Before quoting doctrine and casting aspersions, it is best to completely
understand the problem.

On Sat, 16 Dec 2017 15:42:59 -0500
And has already been done for the VAX; even simulation of the slower
ROM speed.

Sure, that's trivial.  But a ROM in a peripheral is going to want to
talk to that peripheral, so to "run the code", as the OP said he wanted
to do, the CSRs need to be implemented too.  ROM or RAM, a memory
location doesn't act like a CSR, so the likely result is that the code
will loop, hang waiting for an interrupt, or do something else strange
when the locations that expects are CSRs don't act like a device.

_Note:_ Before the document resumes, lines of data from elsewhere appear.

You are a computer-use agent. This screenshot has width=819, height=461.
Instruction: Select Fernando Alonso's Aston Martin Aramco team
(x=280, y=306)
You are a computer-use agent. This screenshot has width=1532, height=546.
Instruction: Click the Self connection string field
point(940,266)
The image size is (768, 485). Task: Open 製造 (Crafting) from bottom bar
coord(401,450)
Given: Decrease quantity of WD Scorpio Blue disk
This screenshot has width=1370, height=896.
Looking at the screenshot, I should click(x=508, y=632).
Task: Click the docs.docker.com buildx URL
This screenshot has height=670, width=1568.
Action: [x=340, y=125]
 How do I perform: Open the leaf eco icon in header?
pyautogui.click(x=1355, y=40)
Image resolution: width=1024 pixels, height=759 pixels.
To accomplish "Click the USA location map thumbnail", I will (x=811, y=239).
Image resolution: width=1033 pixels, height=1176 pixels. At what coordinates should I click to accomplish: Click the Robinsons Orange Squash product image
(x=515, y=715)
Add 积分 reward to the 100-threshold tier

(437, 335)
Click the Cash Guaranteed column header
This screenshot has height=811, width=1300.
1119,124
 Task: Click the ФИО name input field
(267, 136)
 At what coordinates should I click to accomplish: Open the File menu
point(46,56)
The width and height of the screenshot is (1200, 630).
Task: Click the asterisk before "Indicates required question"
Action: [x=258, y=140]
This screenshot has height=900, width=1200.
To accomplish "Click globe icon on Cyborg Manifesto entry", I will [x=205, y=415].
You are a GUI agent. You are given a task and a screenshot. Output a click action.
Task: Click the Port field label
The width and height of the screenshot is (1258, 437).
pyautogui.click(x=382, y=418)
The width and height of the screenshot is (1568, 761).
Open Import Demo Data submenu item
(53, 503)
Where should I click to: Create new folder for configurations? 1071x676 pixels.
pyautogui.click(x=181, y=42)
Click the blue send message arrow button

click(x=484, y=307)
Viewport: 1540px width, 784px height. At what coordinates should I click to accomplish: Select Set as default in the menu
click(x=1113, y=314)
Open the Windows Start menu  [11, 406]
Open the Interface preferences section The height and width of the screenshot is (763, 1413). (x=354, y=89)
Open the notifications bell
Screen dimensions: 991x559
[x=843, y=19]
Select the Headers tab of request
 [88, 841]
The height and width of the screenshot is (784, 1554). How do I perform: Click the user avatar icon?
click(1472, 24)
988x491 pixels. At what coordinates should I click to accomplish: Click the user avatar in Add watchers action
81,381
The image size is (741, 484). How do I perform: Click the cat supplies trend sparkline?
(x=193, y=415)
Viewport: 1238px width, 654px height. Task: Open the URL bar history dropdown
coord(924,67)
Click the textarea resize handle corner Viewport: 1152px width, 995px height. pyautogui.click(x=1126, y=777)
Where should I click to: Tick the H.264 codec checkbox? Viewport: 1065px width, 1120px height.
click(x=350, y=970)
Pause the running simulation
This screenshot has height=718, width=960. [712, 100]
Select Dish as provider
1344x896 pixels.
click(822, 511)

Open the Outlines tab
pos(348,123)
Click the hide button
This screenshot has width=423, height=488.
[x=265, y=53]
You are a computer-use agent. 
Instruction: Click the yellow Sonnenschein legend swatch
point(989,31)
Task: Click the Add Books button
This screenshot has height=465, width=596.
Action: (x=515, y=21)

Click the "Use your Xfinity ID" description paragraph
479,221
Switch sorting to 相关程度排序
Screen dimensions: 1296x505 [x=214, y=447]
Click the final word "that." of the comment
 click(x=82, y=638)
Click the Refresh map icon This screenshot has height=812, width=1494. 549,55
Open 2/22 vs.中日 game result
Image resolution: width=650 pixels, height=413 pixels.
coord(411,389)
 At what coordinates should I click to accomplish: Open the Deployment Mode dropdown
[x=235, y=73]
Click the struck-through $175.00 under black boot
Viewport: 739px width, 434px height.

If the goal is to disassemble, loading into I/O space would ensure that
all the addresses are correct.  But if he really wants to *execute* the
code, it's rather more involved.

Again, ROMs embedded in peripherals (he said a robot) are part of a
device, and the code will expect the other parts to be there and to be
functional.  His device's CSRs aren't emulated.  So this is necessary,
but not sufficient.

If it were just a BOOT rom (e.g. a M9301-xx), your suggestion would
work, as it's separate from the device emulation.   (You can read the
M9301 maintenance and operation manual on bitsavers.)